Italian ’00’ flour is not malted. It’s designed to withstand intense heat, allowing the dough to cook through perfectly while developing those beautiful, coveted “leopard spots” (maculatura) without incinerating.
The Perfect Texture
The unique gluten structure we discussed earlier pays off big time in the final product. Because it stretches so easily, you can achieve a paper-thin base that cooks in seconds. The result is a crust that’s incredibly light and airy, with a soft, foldable texture and a delicate chew. It supports the toppings without being heavy or dense—it’s a foundation, not the main event.
When *Not* to Use ’00’ Flour
As much as I love it, ’00’ flour isn’t a silver bullet for every pizza. Being an expert means knowing when to use a different tool. Trust me, using the wrong flour for the job is a recipe for frustration.

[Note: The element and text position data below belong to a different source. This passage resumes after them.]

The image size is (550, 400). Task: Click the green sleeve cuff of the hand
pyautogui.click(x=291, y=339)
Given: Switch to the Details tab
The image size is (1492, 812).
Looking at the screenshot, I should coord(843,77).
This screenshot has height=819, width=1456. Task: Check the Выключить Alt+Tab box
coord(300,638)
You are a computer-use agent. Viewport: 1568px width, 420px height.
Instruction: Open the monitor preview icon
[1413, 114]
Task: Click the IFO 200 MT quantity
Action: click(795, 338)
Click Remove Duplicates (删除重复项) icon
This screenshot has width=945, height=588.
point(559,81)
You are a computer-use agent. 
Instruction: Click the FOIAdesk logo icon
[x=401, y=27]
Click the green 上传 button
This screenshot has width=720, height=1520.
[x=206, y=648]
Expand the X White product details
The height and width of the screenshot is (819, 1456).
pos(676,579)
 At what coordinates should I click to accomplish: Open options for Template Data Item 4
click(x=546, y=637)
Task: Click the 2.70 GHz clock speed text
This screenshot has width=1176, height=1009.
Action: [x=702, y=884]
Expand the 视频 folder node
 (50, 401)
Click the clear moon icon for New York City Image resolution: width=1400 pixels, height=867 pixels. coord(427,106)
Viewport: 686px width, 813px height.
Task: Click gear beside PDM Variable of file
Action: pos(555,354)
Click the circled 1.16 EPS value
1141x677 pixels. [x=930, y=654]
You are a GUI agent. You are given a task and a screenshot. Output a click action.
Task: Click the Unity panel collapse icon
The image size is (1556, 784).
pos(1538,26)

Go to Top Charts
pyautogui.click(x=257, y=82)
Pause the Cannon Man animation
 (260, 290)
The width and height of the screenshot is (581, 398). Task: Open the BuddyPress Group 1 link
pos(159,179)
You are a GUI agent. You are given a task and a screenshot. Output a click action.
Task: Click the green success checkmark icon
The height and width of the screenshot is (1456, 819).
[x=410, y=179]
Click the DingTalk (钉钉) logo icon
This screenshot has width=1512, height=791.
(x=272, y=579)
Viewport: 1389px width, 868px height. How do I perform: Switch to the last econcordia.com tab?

Your Home Oven’s Limitation
If your oven maxes out at 550°F (285°C), the browning advantage of American flours can be a benefit. A long bake (6-10 minutes) with pure ’00’ flour can sometimes result in a paler, less crisp crust. In this scenario, I often recommend using a 50/50 blend of ’00’ flour and a good quality bread flour to get the best of both worlds: great texture and better browning.
Different Pizza Styles
For a classic New York-style pizza, known for its large, foldable slices with a significant chew, high-gluten bread flour is the undisputed champion. Its strong, elastic gluten network is necessary to create that signature sturdy-yet-flexible structure. For a thick, doughy Sicilian or deep-dish Chicago-style pizza, you’ll also want the robust structure that bread flour provides.
Secrets to Working with ’00’ Flour
After making thousands of pizzas, I’ve learned a few non-negotiable truths about handling this Italian masterpiece. These tips will help you bypass the common mistakes and get straight to the good stuff.
- Mind the Hydration: ’00’ flour can feel different from what you’re used to. It’s so fine that it can sometimes absorb water more slowly. I recommend starting your dough at a slightly lower hydration, around 60-63%, and adding more water only if necessary. A wet, sticky dough is normal, but you don’t want soup.
- My Biggest Mistake (Don’t Repeat It!): When I first started, I kneaded my ’00’ dough like it was bread dough—aggressively and for a long time. I ended up with a tough crust. Learn from me: ’00’ dough requires a gentle hand. Knead just until it comes together and is smooth. You’re developing the gluten, not punishing it.
- Embrace the Cold Ferment: This is the single biggest secret to unlocking flavor. The true potential of ’00’ flour is realized during a long, cold fermentation in the refrigerator. Letting your dough rest for 24 to 72 hours develops an incredible depth of flavor and a much more complex texture. This is a game-changer.
- Choose Wisely: Not all ’00’ flours are the same. Look for bags specifically labeled “Pizzeria” or for pizza. Brands like Caputo are the industry standard for a reason. Their “Pizzeria” (Blue) and “Chef’s Flour” (Red) bags are both fantastic and widely available starting points.
Frequently Asked Questions
Can I substitute ’00’ flour for all-purpose flour in any recipe?
It’s not a 1-for-1 swap. Due to its fine texture and unique gluten, ’00’ flour is perfect for pizza and pasta but may not provide the structure needed for bread or the right texture for cakes and cookies.
Is ’00’ flour gluten-free?
No, absolutely not. ’00’ flour is a wheat flour and contains a significant amount of gluten. The term “00” refers only to the fineness of the mill, not the absence of gluten.
Why is my ’00’ pizza crust so pale in my home oven?
This is a common issue. ’00’ flour lacks the malted barley found in most American flours, which promotes browning. In a lower-temperature home oven, you may need to bake longer or consider blending it with bread flour for better color.
What does the “W” number on some bags of ’00’ flour mean?
The “W” rating is a technical measure of flour strength—its ability to absorb water and withstand long fermentation. A higher W value (e.g., W 280-350) indicates a “stronger” flour suitable for long, 24-72 hour cold ferments.